We hit this same wall at my last company—smaller insurance firm, 60 people, tons of legacy hardware nobody wanted to touch. The CVE drops and suddenly you're in emergency mode.

Quick questions: Are those 40 devices actually mission-critical, or can you carve out time to replace them in phases? And do you have asset inventory software tracking these, or are you still hunting them down manually? We used Nessus to scan quarterly and caught stuff like this, but the real win was negotiating 18-month replacement windows with exec leadership instead of panic-patching everything at once.

Fintech makes this harder—compliance folks get nervous. What's your security team saying about the replacement timeline?

Mar 22

Yeah, emergency mode is the worst. We hit this at my last place—a payments processor with maybe 150 people. Had telnet on a bunch of routers nobody even knew about because they predated our current infrastructure team.

Here's what actually worked for us: We did a two-phase kill.
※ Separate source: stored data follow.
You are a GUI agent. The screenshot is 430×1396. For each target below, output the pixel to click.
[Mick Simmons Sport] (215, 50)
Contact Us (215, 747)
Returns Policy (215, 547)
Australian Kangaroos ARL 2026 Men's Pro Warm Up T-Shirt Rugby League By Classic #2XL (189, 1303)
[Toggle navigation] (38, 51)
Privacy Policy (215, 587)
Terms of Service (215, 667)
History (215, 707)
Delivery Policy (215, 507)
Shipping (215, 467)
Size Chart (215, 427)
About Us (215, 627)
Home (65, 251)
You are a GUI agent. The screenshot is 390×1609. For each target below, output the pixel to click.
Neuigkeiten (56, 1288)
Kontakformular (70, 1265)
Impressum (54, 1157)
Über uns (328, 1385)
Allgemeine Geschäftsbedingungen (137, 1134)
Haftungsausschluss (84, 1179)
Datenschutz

First, we mapped everything with Nessus (ran it weekly for 6 weeks) to find every single telnet service, even the weird ones on printers and serial console servers. Second, we wrapped legacy devices in jump boxes running SSH—basically OpenSSH reverse proxy tunnels back to a bastion host. Not elegant, but it bought us 18 months to actually replace hardware without the emergency.

The mental model I use now: legacy + exposed = countdown timer. Don't try to replace it all at once. Isolate it from the internet, add a layer in front of it, *then* plan replacement. Took us 3 months total to be compliant on that one CVE instead of 3 weeks of panic.

Mar 22

We hit this at Stripe two years ago. Had ~30 devices. Here's what actually worked: (1) Audit with nmap + custom script to find telnet listeners, (2) SSH migration using expect scripts for bulk config pushes, (3) Juniper Netconf on the devices that supported it, (4) For the 5 that couldn't upgrade, airgapped them completely + physical access only. The cost of the migration was maybe 40 hours engineering time vs. $2M insurance deductible. Do the audit first—you probably have way more than 40.

Mar 22

Yeah we had the same wake-up call at my last startup. Turns out our payment reconciliation boxes were still running telnet from 2009. The vendor said "upgrading costs $40k and takes 3 weeks." We just air-gapped them instead, stuck them on an isolated subnet with SSH jump boxes only. Cheaper, faster, and honestly felt less panic-y than waiting for patches.

Mar 22

We just ripped out telnet from 200+ devices last month. Still having nightmares.

Mar 22

We tried the "just disable it everywhere" approach at my last startup. Broke three monitoring systems tied to legacy boxes that couldn't be patched. Ended up having to reverse engineer their configs. Now I'm not saying leave telnet open, but ripping it out without mapping dependencies first is how you create bigger security gaps. Better move: SSH keys on everything, strict network segmentation, then deprecate telnet on a schedule.

Mar 22

We hit this at my last company (mid-market SaaS, ~80 people). Had telnet on 30+ devices. Instead of rip-and-replace, we did segmentation first—isolated those devices behind a jump host running SSH with cert auth. Bought us 6 weeks to plan actual decommissioning. Cost us maybe $8k in networking hardware. The real win was forcing the ops team to actually document what those devices did. Turned out 12 of them were totally orphaned.

Mar 22

We had 80+ devices still on telnet at Stripe back in 2019 and honestly the real pain wasn't the CVE—it was explaining to finance why we needed $400k for hardware refresh when everything "worked fine."